From ce2b3bf3b50015e6c8d2566eaeb3458e09de8224 Mon Sep 17 00:00:00 2001
From: =?UTF-8?q?Cl=C3=A9mentine?= <cle.fourrier@gmail.com>
Date: Thu, 18 Jul 2024 14:40:04 +0200
Subject: [PATCH 1/2] move init of bertscorer to avoid downloading model by
 default

---
 src/lighteval/metrics/metrics_sample.py | 10 +++++++---
 1 file changed, 7 insertions(+), 3 deletions(-)

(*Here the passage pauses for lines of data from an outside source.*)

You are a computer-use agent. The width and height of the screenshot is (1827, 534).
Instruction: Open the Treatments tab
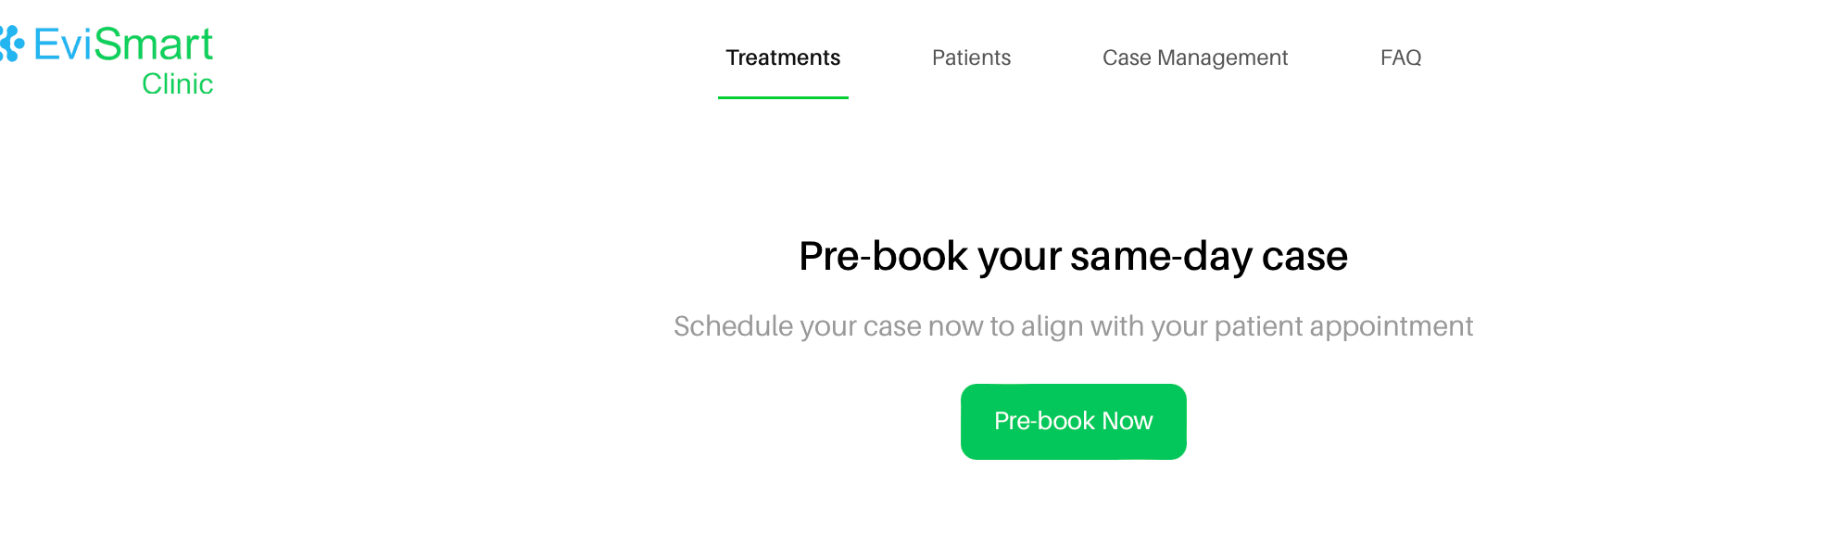click(783, 57)
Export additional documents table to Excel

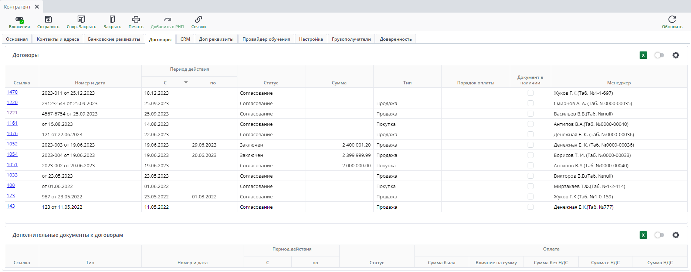pos(643,235)
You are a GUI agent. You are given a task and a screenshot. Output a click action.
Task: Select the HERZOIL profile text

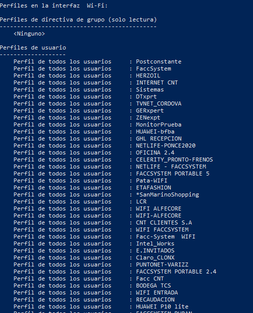(x=148, y=76)
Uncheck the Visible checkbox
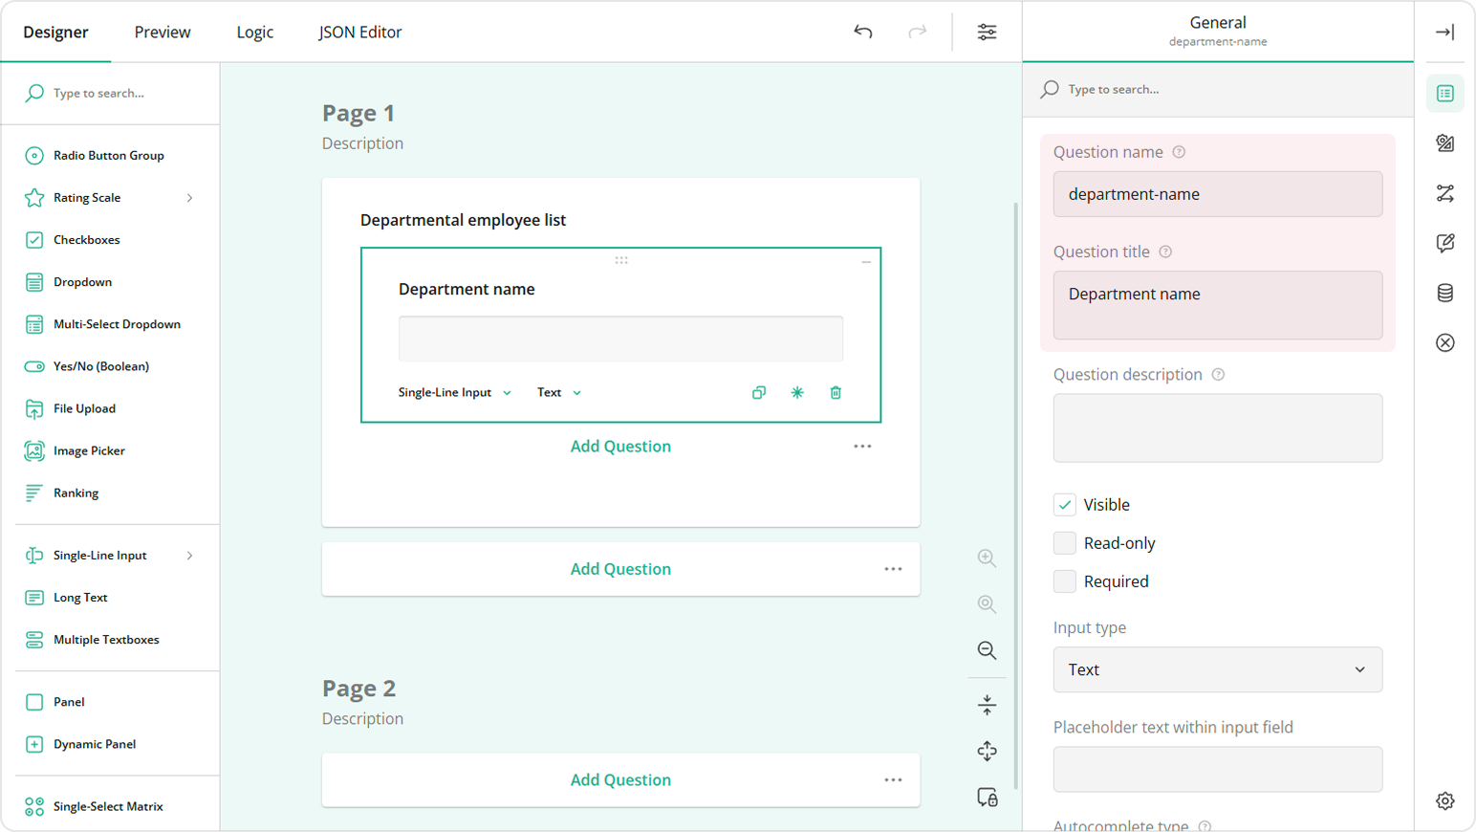The image size is (1476, 832). pos(1064,504)
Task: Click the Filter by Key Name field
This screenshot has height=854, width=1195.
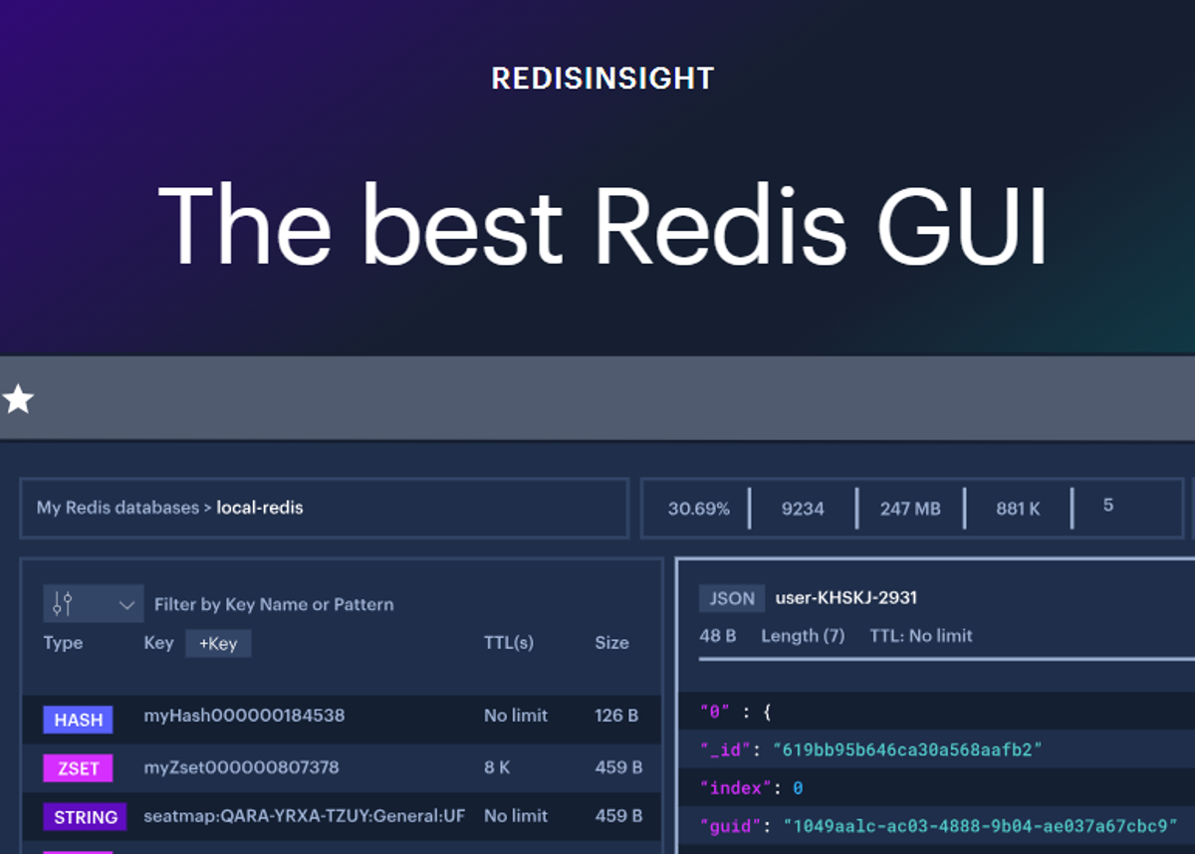Action: 273,604
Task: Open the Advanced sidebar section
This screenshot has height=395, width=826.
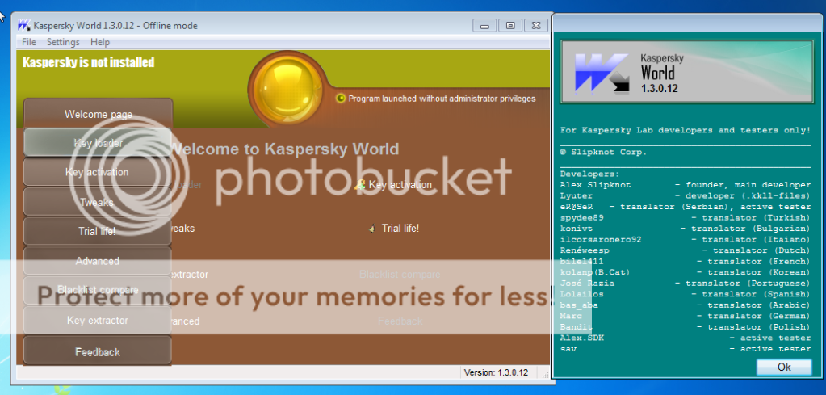Action: (x=98, y=261)
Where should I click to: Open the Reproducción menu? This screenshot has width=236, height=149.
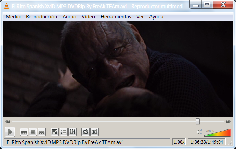tap(41, 17)
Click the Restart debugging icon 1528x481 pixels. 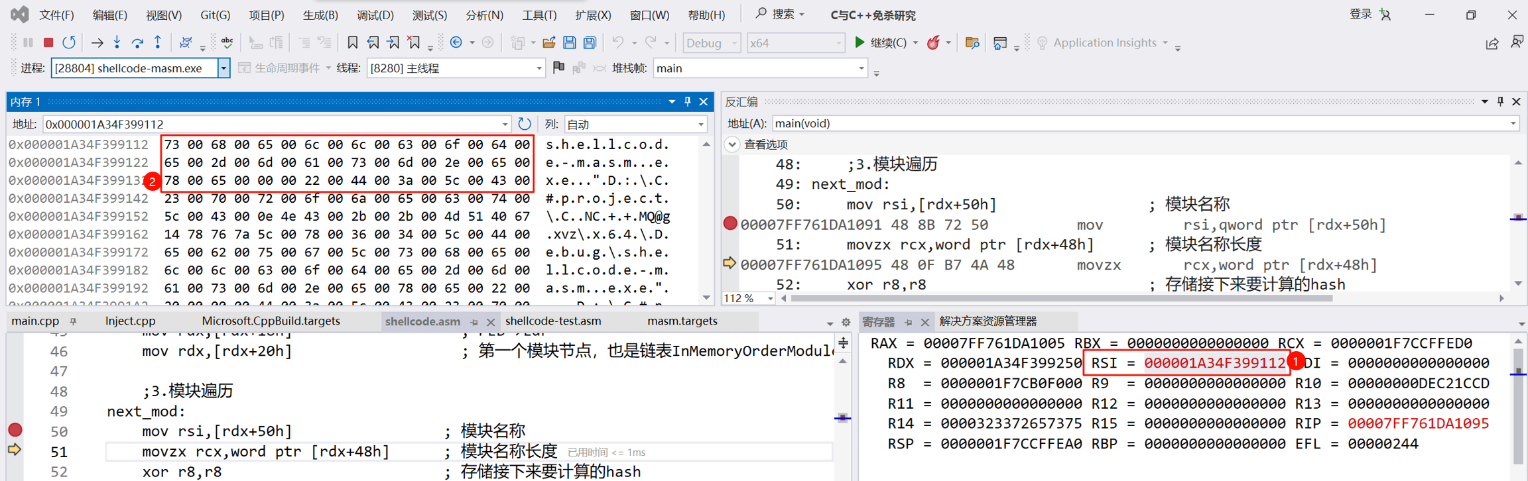[x=69, y=42]
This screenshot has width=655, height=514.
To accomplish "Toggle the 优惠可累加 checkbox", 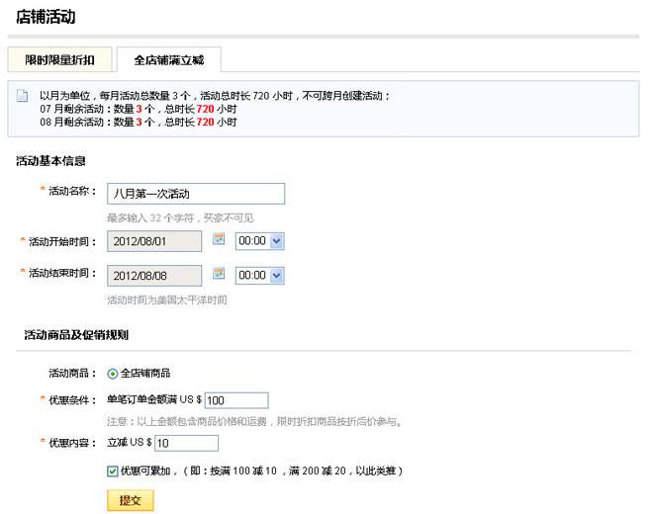I will 113,471.
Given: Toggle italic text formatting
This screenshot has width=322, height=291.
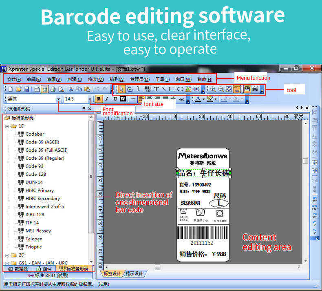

diff --git a/src/lighteval/metrics/metrics_sample.py b/src/lighteval/metrics/metrics_sample.py
index b7876dbc..04940d93 100644
--- a/src/lighteval/metrics/metrics_sample.py
+++ b/src/lighteval/metrics/metrics_sample.py
@@ -424,9 +424,7 @@ def __init__(
             normalize_pred (callable, optional): Function to use to normalize the predicted strings.
                 Defaults to None if no normalization is applied.
         """
-        self.bert_scorer = BERTScorer(
-            model_type="microsoft/deberta-large-mnli", lang="en", rescale_with_baseline=True, num_layers=9
-        )
+        self.bert_scorer = None
 
         self.normalize_gold = normalize_gold
         self.normalize_pred = normalize_pred
@@ -441,6 +439,12 @@ def compute(self, golds: list[str], predictions: list[str]) -> dict:
         Returns:
             dict: Scores over the current sample's items.
         """
+        if self.bert_scorer is None:
+            hlog_warn("The first metric computation step might be a bit long as we need to download the model.")
+            # We only initialize on first compute
+            self.bert_scorer = BERTScorer(
+                model_type="microsoft/deberta-large-mnli", lang="en", rescale_with_baseline=True, num_layers=9
+            )
         golds = as_list(golds)
         predictions = as_list(predictions)
         # Normalize

From a4731cdf9d95727cefefca508bc72f33f7e9c34d Mon Sep 17 00:00:00 2001
From: =?UTF-8?q?Cl=C3=A9mentine=20Fourrier?=
 <22726840+clefourrier@users.noreply.github.com>
Date: Tue, 23 Jul 2024 14:34:28 +0200
Subject: [PATCH 2/2] Update src/lighteval/metrics/metrics_sample.py

Co-authored-by: Nathan Habib <30601243+NathanHB@users.noreply.github.com>
---
 src/lighteval/metrics/metrics_sample.py | 2 +-
 1 file changed, 1 insertion(+), 1 deletion(-)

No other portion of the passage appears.